We’ve written before about how there are a lot of claims about batteries in research labs, but the real test comes in whether they can be mass produced (for a reasonable price) and commercialized. Two batteries that do make claims about higher energy densities and also seem to have real possibilities of making it to market are the Oryx and the Prologium.
This lithium-glass battery also looks promising. The financial and human resources of a huge corporation like Hydro Quebec building on the innovation and breakthroughs of Goodenough and Braga offer the opportunity to do extensive testing and open doors to potential customers. Prof. Goodenough said in 2017 “I don’t want to do development. I don’t want to be going into business. I’m 94. I don’t need the money.”
While Hydro-Quebec’s main business is running 63 hydroelectric power stations with a massive combined output capacity of 37.4 gigawatts, it also operates a highly regarded 120 person research lab, the Center of Excellence in Transportation Electrification and Energy Storage
This is far from the first time Hydro Quebec has worked with the Nobel Prize winner. Karim Zaghib, head of the Centre , says “Hydro-Québec was the first company to work on true lithium batteries in 1979”, and it worked with Prof. Goodenough in 1996 to commercialize the now fairly common LiFePo4 battery in 1996. The chemistry is used and recommended by many electric boat and motor manufacturers and is also used in electric buses and for energy storage. (LiFePo is Li: Lithium – Fe IRON, not ion – Po: Phosphate.)

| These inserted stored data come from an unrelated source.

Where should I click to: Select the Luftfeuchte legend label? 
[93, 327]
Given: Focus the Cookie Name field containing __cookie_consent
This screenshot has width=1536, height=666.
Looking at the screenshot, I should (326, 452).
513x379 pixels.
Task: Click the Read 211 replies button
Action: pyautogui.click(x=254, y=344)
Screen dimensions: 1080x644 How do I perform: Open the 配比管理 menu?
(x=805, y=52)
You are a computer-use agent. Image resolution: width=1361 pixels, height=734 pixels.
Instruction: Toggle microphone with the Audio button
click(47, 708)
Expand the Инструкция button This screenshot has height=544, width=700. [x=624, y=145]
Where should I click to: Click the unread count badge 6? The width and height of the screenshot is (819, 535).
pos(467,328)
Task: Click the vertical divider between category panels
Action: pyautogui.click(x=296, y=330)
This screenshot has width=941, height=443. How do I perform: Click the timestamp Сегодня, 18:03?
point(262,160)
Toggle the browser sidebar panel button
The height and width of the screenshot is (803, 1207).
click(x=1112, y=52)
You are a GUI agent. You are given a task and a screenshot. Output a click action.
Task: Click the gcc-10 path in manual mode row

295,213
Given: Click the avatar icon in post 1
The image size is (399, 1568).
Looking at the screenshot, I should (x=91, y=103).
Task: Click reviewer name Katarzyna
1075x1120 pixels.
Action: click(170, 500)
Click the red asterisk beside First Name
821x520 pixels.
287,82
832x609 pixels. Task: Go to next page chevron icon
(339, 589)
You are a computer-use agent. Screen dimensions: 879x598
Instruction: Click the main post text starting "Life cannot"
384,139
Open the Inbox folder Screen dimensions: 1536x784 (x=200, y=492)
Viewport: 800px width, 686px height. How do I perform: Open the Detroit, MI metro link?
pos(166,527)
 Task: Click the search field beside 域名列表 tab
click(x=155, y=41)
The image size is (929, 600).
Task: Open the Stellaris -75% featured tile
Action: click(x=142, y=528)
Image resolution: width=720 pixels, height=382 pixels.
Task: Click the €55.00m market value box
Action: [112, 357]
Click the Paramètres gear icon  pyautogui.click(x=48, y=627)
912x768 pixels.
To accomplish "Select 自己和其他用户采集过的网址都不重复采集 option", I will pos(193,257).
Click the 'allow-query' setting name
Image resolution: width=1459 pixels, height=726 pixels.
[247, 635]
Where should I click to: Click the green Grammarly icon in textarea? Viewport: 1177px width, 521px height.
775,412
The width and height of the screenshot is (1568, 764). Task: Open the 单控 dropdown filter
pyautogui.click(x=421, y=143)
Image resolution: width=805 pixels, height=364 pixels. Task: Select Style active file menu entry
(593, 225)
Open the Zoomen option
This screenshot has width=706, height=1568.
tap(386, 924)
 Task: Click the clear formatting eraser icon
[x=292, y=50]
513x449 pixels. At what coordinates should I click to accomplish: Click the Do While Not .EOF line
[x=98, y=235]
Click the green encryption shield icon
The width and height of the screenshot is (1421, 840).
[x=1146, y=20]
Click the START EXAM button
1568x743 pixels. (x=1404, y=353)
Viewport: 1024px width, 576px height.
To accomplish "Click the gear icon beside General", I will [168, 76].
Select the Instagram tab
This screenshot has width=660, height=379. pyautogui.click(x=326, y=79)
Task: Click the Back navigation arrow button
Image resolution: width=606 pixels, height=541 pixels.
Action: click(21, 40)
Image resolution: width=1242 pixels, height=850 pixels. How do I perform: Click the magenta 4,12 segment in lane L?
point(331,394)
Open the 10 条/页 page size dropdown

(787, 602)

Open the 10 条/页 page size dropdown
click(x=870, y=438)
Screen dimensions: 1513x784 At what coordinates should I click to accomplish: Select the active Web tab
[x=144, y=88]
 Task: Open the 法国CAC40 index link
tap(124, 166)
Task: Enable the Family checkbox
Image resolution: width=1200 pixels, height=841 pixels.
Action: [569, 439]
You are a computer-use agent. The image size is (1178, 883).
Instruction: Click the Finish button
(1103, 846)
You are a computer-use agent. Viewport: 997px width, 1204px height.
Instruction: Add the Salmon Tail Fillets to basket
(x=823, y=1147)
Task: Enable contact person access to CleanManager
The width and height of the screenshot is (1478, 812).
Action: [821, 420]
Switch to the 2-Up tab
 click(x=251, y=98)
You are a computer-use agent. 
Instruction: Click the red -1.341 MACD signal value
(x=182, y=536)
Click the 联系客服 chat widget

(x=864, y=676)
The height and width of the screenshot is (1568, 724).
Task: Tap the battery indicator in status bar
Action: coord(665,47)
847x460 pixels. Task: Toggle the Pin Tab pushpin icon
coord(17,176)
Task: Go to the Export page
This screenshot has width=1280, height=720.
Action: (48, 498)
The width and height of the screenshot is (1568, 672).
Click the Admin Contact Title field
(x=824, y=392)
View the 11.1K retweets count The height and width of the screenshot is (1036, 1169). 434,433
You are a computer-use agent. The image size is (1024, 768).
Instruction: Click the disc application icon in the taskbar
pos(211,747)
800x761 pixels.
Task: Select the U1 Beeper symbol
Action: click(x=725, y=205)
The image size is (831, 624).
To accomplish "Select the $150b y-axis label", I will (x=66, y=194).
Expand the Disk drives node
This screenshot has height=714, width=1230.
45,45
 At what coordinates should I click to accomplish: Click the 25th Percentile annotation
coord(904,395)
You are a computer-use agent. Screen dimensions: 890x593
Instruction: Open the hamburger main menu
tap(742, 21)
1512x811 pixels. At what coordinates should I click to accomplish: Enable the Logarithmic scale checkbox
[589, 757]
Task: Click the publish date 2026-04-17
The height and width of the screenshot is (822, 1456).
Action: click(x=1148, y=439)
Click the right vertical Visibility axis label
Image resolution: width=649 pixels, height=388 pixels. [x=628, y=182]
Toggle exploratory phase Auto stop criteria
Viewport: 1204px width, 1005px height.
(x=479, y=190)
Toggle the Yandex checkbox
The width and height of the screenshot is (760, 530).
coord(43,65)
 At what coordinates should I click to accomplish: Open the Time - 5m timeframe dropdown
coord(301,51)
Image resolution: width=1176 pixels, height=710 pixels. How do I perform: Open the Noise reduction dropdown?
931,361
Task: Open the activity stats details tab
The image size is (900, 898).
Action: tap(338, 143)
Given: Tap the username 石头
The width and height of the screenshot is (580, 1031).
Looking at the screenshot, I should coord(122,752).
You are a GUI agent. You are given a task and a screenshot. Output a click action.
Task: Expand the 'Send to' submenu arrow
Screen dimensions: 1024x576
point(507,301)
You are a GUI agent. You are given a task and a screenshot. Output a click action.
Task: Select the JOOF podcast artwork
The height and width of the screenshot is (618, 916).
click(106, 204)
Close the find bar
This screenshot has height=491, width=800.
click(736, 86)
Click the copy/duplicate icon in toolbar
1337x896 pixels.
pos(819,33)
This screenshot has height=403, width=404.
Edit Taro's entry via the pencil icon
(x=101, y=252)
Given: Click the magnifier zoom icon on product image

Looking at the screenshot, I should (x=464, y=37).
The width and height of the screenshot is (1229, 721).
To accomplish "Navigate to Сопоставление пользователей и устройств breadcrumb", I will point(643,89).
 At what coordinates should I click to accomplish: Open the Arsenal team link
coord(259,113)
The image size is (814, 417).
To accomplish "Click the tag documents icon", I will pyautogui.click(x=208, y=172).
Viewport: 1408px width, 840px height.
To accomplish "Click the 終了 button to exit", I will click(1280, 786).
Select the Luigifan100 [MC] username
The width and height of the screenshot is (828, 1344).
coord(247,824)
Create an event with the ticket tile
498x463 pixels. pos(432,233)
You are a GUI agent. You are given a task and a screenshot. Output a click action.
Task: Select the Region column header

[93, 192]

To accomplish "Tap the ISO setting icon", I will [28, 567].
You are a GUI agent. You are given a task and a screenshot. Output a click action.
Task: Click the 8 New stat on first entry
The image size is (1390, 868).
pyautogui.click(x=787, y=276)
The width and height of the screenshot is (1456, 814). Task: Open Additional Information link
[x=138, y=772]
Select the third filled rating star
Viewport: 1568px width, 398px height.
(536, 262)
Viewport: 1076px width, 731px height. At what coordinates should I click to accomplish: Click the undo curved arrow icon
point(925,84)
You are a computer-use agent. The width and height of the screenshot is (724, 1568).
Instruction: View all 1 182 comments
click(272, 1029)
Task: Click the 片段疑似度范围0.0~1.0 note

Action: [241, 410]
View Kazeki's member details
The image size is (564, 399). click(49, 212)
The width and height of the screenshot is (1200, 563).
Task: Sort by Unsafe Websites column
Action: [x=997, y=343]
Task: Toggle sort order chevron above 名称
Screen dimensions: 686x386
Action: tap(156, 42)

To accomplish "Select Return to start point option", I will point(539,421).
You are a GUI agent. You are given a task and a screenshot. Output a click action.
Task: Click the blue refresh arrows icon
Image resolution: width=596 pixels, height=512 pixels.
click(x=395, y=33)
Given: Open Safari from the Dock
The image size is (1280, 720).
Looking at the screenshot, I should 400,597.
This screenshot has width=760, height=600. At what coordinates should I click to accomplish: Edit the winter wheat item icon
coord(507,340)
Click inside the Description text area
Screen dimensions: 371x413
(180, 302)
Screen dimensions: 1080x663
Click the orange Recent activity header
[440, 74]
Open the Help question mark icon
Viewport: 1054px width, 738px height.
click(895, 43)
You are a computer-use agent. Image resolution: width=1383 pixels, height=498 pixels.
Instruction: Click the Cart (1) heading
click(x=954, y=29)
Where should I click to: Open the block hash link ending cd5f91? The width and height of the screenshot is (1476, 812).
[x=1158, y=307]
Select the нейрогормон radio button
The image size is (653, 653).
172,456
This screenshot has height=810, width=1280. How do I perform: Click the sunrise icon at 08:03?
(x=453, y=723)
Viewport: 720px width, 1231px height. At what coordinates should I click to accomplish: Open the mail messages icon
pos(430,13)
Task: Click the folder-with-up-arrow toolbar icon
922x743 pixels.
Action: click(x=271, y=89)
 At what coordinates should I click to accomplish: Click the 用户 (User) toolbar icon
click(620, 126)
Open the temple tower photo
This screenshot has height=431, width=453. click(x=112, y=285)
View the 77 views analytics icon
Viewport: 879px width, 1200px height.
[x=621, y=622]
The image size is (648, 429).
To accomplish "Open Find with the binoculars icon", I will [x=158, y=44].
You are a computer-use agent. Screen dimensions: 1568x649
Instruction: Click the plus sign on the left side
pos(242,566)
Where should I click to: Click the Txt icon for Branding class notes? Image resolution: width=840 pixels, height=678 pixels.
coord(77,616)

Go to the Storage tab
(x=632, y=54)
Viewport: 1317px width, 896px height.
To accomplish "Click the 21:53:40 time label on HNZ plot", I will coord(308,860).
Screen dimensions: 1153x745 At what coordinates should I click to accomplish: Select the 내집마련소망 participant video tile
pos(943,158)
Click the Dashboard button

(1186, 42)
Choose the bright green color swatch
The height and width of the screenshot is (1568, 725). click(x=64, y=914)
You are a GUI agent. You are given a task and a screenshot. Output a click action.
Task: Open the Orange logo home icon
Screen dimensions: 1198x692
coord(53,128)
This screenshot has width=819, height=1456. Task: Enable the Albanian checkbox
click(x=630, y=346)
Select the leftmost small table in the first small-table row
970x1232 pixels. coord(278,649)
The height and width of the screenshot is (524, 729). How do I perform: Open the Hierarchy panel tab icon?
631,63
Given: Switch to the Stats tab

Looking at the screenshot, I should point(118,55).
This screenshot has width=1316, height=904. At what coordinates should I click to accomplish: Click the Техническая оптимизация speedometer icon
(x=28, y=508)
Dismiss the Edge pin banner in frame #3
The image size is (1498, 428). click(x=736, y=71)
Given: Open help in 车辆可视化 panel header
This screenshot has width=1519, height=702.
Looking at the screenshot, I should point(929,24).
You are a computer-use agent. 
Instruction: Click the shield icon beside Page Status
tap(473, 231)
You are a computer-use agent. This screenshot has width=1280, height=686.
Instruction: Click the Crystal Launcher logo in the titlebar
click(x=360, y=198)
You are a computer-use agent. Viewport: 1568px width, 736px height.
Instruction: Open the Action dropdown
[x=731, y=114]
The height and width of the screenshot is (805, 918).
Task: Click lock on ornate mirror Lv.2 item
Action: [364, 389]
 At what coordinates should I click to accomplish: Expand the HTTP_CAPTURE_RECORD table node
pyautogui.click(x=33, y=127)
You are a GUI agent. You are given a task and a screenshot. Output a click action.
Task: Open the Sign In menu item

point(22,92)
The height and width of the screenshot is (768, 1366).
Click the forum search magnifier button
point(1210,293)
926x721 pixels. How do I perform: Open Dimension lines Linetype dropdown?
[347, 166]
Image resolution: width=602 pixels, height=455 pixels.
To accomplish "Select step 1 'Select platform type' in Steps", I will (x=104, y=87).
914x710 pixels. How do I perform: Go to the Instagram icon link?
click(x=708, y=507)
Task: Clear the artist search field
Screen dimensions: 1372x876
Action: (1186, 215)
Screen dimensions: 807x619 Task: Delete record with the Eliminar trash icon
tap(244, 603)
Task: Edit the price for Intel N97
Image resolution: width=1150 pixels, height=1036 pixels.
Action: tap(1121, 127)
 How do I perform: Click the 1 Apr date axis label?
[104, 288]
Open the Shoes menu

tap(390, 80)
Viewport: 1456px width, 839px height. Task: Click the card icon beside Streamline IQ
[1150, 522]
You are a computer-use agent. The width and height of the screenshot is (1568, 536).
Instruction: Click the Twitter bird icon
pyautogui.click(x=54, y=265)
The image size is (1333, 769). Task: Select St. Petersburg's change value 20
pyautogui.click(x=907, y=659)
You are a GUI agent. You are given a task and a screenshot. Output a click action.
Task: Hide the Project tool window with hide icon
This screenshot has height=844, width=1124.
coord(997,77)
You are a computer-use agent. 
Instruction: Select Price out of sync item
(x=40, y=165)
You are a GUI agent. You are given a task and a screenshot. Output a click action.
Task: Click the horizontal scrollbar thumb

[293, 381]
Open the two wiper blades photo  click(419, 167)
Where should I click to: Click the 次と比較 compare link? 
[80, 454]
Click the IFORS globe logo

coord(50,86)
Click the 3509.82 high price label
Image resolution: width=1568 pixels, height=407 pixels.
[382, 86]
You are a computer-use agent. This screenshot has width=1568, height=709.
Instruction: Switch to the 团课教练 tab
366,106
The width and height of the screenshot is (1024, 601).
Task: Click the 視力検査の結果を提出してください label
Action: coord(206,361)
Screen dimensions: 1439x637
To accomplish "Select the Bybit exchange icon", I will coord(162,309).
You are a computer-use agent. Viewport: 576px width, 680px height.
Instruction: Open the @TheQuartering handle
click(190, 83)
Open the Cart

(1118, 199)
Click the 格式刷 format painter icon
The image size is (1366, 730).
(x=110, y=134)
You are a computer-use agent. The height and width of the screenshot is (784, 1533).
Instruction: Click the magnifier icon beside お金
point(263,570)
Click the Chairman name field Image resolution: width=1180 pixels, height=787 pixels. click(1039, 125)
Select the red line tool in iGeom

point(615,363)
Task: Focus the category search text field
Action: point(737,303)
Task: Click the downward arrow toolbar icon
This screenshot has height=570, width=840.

Lighter electric boat batteries by 2022?
Earlier this month Hydro Quebec announced that they are also working with Mercedes-Benz on a different solid state battery technology, which is being referred to as ‘second generation’ lithium solid state. The new glass battery is considered ‘third generation’.
Zaghib said of the Goodenough/Braga battery’s electrolyte that “It can be glass or ceramic, but it is not a polymer. The Daimler battery is an organic compound, and this is an inorganic compound, with higher ionic conductivity compared to the polymer.” In as close as we can get to plain English, that means the ions in the battery shuttle back and forth between the electrodes more readily. Hence (potentially) larger capacity, faster charging and more charging cycles.
He also said about the timeline “For the next two years we do research and development in order to prove the concept and to scale the materials.” That coincides almost precisely with what Professor Barga said last June when she projected that “it will first be used in a commercial product in three years.” So if all goes well, the era of lighter, higher capacity (and non-flammable) batteries may soon be upon us.